“I’m a cab sav girl,” says Canadian scientist Dr Susan Murch with a laugh when asked what wine she likes to drink. She’s also big on roots, shoots and secondary plant metabolism – the stage in a grape’s life when all the tasty flavor compounds develop.
Murch, who has studied wine grapes for more than a decade, is hard at work on a project that could yield some game-changers for the world of viticulture.
Her team at the University of British Columbia’s Okanagan campus has received nearly US$150,000 from the Canadian Southern Interior Development Initiative Trust to move ahead with a two-pronged project started in 2005 called “Biotechnology Resources for Improving Water Use Efficiency in Vineyards.”
Scientists are looking for tools that will help growers to minimize their water usage and manage intentional drought for grape quality. Deciding when not to water is one of the most essential elements of growing wine grapes, but part of successfully stressing a vine is knowing when the plant has had enough and really needs a drink.
“There is a very delicate happy medium between not having enough stress and having too much stress,” says Murch. A lack of water means that the vines have to dig deep to find nutrients – something that is considered desirable in wine-growing because results in smaller, more intensely flavored grapes and a higher sugar content. However, if the vines get too dry, the grapes don’t ripen properly and the yield is also affected.
If the first aspect of Murch’s research is successful, growers’ anxiety around deciding just how thirsty they want to make their plants – and for how long – could be solved by a check that’s as simple as a stick-test for pregnancy. “The idea is that it will be a test kit that any grower can use with the same expertise as that required for a pregnancy-test kit,” says Murch.

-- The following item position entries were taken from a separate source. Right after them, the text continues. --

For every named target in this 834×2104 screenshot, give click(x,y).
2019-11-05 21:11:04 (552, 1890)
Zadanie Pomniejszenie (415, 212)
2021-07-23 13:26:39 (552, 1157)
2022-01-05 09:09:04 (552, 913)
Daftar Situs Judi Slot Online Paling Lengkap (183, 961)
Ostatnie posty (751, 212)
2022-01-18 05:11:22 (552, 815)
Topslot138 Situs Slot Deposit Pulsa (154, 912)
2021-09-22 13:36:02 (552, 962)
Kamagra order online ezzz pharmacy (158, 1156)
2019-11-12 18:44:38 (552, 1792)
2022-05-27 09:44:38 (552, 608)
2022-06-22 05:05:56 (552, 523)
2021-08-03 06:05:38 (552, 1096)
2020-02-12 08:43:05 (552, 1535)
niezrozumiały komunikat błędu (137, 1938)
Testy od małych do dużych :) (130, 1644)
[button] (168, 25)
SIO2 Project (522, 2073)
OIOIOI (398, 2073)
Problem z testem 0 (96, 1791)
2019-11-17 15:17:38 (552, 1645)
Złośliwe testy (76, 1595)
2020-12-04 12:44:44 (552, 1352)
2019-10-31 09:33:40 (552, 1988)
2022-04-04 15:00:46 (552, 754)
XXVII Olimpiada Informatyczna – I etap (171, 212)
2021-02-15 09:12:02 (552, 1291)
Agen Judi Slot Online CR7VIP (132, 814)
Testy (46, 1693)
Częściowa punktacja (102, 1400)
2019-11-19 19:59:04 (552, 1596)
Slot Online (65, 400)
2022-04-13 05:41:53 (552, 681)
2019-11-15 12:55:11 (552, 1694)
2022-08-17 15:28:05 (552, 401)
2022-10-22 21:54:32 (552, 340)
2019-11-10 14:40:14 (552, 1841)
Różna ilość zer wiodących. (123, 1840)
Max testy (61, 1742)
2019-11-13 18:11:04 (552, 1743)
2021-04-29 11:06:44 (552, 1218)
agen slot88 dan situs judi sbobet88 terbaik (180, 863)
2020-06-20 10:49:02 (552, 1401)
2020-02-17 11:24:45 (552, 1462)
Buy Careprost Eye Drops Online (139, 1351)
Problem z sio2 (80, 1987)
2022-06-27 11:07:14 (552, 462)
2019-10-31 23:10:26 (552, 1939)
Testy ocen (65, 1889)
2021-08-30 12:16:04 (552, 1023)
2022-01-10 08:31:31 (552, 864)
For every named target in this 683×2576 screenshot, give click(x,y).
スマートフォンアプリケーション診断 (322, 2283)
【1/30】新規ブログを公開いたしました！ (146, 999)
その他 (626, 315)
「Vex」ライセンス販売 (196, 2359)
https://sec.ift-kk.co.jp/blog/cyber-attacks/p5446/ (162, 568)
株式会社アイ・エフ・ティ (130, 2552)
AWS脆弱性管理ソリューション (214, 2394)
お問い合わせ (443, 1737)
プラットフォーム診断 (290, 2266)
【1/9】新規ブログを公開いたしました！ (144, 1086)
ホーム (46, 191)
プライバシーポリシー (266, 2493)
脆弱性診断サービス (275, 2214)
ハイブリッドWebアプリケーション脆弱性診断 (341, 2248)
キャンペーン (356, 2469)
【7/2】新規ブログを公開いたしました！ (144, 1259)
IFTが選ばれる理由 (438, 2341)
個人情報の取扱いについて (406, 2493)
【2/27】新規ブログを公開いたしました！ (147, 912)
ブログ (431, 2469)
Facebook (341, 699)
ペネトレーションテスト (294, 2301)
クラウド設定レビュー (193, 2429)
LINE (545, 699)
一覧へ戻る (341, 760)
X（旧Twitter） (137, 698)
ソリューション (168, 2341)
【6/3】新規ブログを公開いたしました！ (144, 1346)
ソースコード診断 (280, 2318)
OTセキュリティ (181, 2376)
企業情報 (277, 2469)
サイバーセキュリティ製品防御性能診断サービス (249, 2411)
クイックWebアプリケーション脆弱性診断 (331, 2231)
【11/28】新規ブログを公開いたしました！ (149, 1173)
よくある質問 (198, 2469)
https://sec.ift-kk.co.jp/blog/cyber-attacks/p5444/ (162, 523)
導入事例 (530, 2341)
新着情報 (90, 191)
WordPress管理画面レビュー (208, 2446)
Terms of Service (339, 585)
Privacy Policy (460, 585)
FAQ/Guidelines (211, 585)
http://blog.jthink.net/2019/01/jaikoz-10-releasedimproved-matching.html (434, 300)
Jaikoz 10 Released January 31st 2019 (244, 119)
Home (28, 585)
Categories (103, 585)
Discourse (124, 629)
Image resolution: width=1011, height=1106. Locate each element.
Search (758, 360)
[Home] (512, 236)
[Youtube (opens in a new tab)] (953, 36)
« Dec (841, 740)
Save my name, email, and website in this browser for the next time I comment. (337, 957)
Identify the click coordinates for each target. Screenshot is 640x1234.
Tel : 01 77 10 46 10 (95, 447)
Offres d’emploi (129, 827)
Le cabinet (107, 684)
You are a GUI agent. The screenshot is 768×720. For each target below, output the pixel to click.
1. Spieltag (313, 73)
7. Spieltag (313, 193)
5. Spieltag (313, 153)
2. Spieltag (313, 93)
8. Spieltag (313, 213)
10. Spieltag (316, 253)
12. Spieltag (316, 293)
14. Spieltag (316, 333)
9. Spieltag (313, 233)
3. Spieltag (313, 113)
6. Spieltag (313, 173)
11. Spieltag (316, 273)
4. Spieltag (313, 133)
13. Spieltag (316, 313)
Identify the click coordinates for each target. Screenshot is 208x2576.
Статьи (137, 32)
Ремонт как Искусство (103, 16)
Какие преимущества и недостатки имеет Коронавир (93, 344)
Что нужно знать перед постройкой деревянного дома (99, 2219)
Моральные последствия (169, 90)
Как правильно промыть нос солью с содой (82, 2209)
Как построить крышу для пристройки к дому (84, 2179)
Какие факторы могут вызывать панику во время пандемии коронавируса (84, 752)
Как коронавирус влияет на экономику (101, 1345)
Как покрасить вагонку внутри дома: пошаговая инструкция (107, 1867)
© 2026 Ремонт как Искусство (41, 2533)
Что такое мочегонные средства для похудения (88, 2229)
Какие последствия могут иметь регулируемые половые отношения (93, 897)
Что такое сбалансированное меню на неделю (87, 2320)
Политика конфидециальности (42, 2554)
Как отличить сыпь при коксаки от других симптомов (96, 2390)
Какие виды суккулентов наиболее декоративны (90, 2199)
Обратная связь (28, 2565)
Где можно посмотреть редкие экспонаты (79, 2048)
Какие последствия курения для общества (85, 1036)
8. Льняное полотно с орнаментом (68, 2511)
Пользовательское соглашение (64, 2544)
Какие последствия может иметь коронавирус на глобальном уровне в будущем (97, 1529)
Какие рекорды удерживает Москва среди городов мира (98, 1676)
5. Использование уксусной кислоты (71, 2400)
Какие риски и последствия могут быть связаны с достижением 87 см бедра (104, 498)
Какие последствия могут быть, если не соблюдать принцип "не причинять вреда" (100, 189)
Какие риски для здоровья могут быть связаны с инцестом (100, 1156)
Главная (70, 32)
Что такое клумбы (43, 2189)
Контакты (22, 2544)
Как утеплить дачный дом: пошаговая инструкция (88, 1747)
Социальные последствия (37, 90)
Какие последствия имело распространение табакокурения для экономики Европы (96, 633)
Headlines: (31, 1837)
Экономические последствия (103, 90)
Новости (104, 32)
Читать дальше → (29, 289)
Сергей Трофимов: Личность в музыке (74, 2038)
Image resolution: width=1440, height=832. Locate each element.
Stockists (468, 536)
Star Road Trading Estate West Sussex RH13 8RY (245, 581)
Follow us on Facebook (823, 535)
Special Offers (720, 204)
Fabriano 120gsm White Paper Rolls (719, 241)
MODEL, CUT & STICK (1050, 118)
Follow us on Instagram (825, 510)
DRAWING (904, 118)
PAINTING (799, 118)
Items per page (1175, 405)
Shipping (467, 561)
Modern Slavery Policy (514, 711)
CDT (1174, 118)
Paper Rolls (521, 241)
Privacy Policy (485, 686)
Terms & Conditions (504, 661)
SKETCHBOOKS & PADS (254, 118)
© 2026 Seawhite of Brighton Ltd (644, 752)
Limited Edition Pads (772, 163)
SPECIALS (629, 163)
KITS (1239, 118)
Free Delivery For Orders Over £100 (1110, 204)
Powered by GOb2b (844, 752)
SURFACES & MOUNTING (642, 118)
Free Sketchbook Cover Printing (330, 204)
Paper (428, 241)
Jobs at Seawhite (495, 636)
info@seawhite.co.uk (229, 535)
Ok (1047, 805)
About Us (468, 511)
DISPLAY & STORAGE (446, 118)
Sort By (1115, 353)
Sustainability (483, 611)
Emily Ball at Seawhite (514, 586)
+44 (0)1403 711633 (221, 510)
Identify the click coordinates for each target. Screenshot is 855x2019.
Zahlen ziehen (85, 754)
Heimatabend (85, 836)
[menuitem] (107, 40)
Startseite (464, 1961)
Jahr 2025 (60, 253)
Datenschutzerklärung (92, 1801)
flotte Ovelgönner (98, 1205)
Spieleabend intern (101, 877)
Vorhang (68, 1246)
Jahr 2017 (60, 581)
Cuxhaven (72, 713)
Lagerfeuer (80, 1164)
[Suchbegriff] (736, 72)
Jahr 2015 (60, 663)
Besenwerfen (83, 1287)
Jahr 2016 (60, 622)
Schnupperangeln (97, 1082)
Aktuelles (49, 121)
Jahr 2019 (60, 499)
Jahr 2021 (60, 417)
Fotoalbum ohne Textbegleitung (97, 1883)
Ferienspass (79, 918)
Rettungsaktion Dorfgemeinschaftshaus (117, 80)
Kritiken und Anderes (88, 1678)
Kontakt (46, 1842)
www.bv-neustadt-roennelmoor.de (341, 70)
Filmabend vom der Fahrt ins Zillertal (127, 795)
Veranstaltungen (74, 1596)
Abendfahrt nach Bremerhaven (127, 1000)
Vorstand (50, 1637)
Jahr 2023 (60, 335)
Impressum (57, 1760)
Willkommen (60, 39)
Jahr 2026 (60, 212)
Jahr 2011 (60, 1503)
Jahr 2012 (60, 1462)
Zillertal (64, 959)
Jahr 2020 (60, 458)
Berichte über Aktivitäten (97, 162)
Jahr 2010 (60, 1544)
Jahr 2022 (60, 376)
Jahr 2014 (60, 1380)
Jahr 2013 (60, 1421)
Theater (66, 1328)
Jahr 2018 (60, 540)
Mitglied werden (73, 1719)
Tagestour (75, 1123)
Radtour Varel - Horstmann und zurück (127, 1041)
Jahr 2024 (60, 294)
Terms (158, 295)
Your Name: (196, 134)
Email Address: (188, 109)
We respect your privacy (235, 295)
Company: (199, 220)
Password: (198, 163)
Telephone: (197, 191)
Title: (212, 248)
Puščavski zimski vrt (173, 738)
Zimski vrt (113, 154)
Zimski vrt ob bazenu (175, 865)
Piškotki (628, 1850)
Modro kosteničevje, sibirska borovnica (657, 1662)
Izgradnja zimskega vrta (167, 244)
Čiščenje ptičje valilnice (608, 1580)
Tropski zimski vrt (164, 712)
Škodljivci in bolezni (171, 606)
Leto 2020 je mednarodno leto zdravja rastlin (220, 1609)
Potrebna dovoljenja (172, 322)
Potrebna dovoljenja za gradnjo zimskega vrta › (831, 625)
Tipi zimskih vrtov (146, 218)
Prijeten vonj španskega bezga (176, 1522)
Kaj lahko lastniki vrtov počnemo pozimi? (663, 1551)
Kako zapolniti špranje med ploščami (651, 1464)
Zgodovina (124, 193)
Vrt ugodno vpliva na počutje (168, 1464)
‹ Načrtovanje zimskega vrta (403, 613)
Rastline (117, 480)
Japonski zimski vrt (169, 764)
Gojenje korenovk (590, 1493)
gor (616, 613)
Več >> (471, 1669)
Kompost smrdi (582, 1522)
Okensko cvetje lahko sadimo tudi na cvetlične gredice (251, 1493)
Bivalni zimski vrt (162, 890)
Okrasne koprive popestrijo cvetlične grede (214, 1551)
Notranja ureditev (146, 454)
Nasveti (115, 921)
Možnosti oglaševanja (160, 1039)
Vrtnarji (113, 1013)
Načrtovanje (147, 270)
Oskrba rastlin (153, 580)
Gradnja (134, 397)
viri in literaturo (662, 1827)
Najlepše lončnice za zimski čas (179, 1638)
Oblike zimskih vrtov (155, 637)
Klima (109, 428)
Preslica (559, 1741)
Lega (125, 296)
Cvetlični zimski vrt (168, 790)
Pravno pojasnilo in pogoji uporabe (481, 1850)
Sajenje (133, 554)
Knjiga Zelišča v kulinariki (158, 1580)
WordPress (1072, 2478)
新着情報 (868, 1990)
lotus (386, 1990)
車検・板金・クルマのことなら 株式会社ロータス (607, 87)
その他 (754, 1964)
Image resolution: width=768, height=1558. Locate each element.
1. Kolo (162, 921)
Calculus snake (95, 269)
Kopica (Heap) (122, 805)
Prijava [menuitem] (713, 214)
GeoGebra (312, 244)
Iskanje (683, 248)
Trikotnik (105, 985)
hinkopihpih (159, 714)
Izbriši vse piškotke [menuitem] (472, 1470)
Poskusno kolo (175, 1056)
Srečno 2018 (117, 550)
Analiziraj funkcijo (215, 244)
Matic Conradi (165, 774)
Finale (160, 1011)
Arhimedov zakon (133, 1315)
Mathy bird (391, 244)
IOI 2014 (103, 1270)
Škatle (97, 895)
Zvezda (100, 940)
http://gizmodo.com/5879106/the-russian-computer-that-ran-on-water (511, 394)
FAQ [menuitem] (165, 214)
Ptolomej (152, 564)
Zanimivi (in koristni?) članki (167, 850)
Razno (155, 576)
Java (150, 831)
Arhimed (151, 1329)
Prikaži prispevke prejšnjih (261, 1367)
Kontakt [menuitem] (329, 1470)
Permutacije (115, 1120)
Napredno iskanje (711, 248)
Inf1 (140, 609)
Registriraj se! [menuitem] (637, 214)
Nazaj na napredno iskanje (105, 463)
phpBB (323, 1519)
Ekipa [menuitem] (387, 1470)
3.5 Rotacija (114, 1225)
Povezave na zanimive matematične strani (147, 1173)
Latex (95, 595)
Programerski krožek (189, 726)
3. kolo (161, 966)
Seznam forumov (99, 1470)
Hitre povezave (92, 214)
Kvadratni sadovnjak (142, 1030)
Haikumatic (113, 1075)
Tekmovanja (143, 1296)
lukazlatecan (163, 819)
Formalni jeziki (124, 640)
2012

Her team have done genomic studies to identify proteins that are present in the leaves of a vine that is not getting enough water. The so-called stress metabolites serve as a “bio-marker.” The latest research funding offers the chance to create a commercial, farmer-friendly version of the test that can be easily used in vineyards. Knowing vines’ stress levels will aid in avoiding unnecessary or preventive watering and help vineyards with irrigation-management strategies that promote water conservation.
Dr Dong Wang, a researcher for the United States Department of Agriculture, says that “on the decision-making side, it doesn’t matter how you get the water on the field, you need to know when.”
Wang works on vineyard water strategies that combine remote sensing of evaporation with satellite images, local weather data and leaf temperature to manage irrigation. He says the department, together with the University of California network, is also investigating ways to identify “strategies for when to stress” the vines, since that is one of the most crucial moments for a viticulturist.
But it’s not only about when to water – it’s also about having plants that need less water in the first place. The second half of Murch’s project will involve work on developing a new collection of drought-tolerant rootstocks specifically for her local Okanagan Valley wine region, where water is in short supply.
The plan is to adapt existing varieties of rootstock through genetic work in the lab to create a stable of drought-tolerant options. The scientists are exploring different ways of doing that, including deeper root systems and plants’ hormonal responses to low soil moisture. Modifying rootstocks is common practice, though usually targeted at developing pest resistance. Effects on end flavors in the wine are expected to be minimal.
“We will also be looking at many of the potentially volatile flavor compounds as measures of the quality of the fruit and hope to find that the rootstock will support growth of a high-quality crop,” says Murch.
The common practice of grafting allows viticulturists to grow their preferred variety regardless of which rootstock they use. Murch’s prototypes, which will be organic, will be field-tested at two vineyards, including Summerhill Pyramid Winery in Kelowna, British Columbia, one of the most visited in Canada. Proprietor Stephen Cipes is excited to be part of the project. “We go around saying we want to save the planet, and if you say it, you have to do it,” he says. “We want to find ways to grow healthy plants that don’t use chemicals, and conserve water.”
Cipes is thinking of grafting either pinot noir onto the rootstocks if they decide to go with a red, or riesling and chardonnay if they choose a white.
The hope is that the new rootstocks will reduce water consumption by about 45%. Murch says her team expect that their findings will be useful to growers in drought-prone regions of Australia and California. The stocks could also prove beneficial for Old World heavyweights such as France, where irrigation for the production of wine is restricted as it’s regarded as interference with the natural conditions.
“One of the things about research,” says Murch, “is that you’re always surprised about the people who call you up and say, ‘Oh, we could use that.’”
The University of British Columbia says it expects that the rootstocks will have “strong commercialization potential and projected worldwide sales.”